<<<<
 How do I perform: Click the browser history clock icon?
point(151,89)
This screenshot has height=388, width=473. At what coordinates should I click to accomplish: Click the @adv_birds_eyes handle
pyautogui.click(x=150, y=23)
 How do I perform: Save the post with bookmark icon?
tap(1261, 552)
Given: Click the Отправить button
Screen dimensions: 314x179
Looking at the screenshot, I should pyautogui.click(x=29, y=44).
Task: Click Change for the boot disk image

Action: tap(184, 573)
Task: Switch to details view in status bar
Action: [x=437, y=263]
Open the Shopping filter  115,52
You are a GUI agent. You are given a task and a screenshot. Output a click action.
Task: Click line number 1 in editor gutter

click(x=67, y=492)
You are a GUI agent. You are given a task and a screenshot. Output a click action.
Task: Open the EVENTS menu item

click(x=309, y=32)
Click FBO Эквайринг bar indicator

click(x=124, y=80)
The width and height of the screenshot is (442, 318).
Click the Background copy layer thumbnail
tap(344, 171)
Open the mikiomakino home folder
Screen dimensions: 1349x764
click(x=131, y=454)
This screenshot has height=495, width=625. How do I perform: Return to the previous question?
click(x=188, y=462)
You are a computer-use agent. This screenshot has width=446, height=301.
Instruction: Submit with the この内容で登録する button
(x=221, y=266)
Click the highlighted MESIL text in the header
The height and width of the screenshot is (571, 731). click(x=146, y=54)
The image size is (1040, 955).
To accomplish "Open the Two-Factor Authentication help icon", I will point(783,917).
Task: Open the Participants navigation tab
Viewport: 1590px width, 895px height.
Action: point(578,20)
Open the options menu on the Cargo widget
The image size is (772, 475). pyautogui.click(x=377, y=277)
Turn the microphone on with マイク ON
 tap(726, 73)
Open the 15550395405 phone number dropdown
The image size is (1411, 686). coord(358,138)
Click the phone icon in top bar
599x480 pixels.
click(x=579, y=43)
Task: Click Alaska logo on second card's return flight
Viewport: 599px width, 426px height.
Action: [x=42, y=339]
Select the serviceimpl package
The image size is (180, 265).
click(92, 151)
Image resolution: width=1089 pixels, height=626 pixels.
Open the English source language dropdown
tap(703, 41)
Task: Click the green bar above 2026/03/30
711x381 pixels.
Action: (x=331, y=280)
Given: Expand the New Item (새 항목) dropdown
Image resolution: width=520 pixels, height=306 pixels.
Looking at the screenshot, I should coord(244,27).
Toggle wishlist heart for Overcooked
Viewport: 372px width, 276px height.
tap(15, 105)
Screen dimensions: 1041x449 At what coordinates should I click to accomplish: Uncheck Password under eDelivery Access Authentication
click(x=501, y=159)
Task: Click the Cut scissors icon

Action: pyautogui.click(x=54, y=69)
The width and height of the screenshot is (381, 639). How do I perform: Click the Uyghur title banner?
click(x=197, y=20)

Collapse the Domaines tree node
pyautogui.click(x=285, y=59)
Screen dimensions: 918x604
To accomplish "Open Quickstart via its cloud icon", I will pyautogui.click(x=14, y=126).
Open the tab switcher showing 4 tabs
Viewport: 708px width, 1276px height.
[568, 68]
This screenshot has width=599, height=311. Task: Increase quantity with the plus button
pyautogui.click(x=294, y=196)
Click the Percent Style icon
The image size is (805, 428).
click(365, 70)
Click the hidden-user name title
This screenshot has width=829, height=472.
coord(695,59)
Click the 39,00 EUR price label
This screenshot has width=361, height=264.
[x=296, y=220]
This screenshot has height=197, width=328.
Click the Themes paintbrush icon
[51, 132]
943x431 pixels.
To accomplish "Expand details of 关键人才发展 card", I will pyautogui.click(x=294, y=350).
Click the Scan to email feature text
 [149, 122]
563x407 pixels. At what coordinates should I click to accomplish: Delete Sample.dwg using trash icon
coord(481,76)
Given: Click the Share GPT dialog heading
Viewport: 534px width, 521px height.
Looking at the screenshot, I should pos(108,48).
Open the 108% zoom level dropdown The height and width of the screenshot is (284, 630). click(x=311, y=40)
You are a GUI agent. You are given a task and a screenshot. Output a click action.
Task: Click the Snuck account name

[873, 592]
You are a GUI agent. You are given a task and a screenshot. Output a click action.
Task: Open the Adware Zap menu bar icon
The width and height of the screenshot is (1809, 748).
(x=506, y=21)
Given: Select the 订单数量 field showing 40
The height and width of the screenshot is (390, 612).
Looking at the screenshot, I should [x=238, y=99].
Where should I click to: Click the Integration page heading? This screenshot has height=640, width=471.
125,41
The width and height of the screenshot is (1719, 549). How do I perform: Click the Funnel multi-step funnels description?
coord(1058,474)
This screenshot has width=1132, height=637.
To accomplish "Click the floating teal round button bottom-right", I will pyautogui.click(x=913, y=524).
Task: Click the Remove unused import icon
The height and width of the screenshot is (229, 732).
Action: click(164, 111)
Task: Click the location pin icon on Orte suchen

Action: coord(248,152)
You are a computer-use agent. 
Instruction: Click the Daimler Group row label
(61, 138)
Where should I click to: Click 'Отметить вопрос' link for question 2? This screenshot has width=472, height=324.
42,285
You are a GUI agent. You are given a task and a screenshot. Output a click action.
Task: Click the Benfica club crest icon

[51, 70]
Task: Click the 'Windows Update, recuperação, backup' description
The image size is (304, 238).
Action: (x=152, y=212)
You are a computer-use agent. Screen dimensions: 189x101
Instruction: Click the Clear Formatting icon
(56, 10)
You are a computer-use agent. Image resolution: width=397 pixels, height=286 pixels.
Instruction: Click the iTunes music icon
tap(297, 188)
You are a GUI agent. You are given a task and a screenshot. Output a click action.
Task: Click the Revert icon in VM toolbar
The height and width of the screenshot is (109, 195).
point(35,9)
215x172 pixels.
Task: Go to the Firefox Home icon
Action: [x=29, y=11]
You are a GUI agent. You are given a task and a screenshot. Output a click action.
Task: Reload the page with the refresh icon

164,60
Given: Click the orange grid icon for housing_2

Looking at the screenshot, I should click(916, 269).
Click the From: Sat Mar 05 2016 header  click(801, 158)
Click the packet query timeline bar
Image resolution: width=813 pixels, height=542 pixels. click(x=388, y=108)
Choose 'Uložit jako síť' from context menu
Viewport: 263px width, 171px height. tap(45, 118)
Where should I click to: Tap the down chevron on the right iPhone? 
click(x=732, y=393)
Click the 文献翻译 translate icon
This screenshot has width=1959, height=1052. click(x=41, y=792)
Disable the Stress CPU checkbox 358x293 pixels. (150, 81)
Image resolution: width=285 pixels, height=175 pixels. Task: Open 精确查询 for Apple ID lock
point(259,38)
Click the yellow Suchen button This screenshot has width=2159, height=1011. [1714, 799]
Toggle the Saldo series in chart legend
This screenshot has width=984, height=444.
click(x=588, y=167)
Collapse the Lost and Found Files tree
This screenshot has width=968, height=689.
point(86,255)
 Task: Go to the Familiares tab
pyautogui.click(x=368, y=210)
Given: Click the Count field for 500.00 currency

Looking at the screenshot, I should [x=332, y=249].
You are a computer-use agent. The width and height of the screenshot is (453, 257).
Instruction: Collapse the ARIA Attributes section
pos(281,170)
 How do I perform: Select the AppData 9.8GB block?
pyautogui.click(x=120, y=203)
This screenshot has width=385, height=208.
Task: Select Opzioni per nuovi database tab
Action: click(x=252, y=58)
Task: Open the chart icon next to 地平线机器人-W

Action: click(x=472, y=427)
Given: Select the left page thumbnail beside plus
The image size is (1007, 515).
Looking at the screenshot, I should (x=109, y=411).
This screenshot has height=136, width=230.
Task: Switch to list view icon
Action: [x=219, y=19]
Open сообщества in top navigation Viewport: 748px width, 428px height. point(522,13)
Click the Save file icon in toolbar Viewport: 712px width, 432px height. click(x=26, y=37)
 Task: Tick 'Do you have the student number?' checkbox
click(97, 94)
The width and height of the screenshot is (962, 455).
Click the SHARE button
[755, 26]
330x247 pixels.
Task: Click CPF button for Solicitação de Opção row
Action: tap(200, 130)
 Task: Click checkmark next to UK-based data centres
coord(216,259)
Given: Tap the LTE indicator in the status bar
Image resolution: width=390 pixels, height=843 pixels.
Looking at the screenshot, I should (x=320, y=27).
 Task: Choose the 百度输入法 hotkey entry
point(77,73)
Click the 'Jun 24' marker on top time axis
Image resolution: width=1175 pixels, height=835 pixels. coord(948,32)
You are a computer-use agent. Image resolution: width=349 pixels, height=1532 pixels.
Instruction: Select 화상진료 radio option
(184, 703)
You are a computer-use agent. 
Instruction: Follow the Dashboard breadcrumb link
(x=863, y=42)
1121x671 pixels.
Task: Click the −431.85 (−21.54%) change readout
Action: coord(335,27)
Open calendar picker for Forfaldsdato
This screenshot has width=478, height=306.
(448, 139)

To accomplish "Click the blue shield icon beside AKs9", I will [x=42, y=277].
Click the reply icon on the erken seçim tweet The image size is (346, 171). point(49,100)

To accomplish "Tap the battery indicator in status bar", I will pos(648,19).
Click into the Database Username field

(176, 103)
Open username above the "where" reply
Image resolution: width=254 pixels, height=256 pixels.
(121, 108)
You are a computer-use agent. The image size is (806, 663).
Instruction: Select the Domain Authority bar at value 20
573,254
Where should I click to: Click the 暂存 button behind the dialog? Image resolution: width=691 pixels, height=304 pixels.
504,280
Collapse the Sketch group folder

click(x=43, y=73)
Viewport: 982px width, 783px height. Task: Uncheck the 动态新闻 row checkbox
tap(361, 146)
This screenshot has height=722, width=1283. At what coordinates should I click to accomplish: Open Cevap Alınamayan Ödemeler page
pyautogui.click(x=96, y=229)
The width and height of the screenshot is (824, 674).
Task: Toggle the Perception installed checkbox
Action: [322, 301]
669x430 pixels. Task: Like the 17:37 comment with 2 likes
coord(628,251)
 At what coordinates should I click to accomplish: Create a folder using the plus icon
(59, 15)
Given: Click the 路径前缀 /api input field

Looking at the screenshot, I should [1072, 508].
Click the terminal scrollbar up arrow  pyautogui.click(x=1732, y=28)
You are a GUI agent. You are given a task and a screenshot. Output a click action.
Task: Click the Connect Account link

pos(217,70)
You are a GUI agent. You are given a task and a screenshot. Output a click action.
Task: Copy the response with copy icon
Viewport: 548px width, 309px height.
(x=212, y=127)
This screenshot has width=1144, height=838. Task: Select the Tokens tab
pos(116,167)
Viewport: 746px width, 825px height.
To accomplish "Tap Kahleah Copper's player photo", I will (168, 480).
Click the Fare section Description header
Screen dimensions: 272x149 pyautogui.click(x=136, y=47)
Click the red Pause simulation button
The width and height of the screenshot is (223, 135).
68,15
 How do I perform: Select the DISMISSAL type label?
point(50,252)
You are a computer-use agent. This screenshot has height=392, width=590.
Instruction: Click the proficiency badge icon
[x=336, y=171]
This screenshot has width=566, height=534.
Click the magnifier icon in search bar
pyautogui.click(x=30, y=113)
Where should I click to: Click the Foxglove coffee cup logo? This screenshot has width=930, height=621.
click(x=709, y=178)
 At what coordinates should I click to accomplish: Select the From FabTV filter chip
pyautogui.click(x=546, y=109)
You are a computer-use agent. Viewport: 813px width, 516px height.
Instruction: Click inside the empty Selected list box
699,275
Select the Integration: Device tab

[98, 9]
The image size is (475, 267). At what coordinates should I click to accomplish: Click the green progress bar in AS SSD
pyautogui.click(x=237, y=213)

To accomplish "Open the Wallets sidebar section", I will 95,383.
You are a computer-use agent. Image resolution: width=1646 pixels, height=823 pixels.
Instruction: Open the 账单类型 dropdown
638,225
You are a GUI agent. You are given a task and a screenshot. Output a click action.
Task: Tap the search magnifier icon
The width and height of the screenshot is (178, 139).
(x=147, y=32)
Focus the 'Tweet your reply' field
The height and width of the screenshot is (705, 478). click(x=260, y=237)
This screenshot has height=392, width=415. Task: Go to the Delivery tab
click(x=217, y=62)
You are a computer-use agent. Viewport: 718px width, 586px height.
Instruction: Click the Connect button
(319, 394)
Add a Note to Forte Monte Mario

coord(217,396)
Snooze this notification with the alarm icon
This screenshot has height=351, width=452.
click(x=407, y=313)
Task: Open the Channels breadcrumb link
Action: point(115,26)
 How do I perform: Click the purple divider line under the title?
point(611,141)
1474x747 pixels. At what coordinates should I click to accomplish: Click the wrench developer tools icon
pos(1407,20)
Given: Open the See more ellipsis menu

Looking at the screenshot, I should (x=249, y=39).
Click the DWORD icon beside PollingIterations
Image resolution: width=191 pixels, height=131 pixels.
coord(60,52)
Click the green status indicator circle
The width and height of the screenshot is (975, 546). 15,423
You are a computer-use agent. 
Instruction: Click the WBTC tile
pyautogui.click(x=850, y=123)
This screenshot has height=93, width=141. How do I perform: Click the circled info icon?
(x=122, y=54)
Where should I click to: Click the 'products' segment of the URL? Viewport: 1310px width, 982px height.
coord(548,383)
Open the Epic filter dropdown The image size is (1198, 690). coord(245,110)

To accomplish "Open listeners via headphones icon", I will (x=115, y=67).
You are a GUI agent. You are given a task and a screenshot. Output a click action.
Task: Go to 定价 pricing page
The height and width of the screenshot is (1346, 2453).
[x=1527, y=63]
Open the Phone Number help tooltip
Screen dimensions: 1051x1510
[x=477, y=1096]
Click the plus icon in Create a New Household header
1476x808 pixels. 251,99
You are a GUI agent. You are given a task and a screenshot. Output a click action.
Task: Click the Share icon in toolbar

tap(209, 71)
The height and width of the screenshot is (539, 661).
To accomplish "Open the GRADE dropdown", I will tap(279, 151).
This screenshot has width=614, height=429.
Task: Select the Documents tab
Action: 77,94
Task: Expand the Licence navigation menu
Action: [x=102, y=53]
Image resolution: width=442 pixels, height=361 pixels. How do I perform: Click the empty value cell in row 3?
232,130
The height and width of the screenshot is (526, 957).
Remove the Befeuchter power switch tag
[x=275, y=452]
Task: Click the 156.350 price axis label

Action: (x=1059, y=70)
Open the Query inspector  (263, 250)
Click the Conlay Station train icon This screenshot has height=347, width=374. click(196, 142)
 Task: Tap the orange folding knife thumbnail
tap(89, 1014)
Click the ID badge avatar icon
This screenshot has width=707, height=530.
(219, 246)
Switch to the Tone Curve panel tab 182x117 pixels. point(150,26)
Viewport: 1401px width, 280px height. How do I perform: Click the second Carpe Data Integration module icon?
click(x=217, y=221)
>>>>
▸ **Directions**
Rewrite the data from the line containing "Open the tab switcher showing 4 tabs" up to and including the line containing "Open the 108%", putting "symbol" wherever "icon" appears and leaving all else unchanged.

▸ **Complete answer**
Open the tab switcher showing 4 tabs
Viewport: 708px width, 1276px height.
[568, 68]
This screenshot has width=599, height=311. Task: Increase quantity with the plus button
pyautogui.click(x=294, y=196)
Click the Percent Style symbol
The image size is (805, 428).
click(365, 70)
Click the hidden-user name title
This screenshot has width=829, height=472.
coord(695,59)
Click the 39,00 EUR price label
This screenshot has width=361, height=264.
[x=296, y=220]
This screenshot has height=197, width=328.
Click the Themes paintbrush symbol
[51, 132]
943x431 pixels.
To accomplish "Expand details of 关键人才发展 card", I will pyautogui.click(x=294, y=350).
Click the Scan to email feature text
 [149, 122]
563x407 pixels. At what coordinates should I click to accomplish: Delete Sample.dwg using trash symbol
coord(481,76)
Given: Click the Share GPT dialog heading
Viewport: 534px width, 521px height.
Looking at the screenshot, I should pos(108,48).
Open the 108% zoom level dropdown The height and width of the screenshot is (284, 630). click(x=311, y=40)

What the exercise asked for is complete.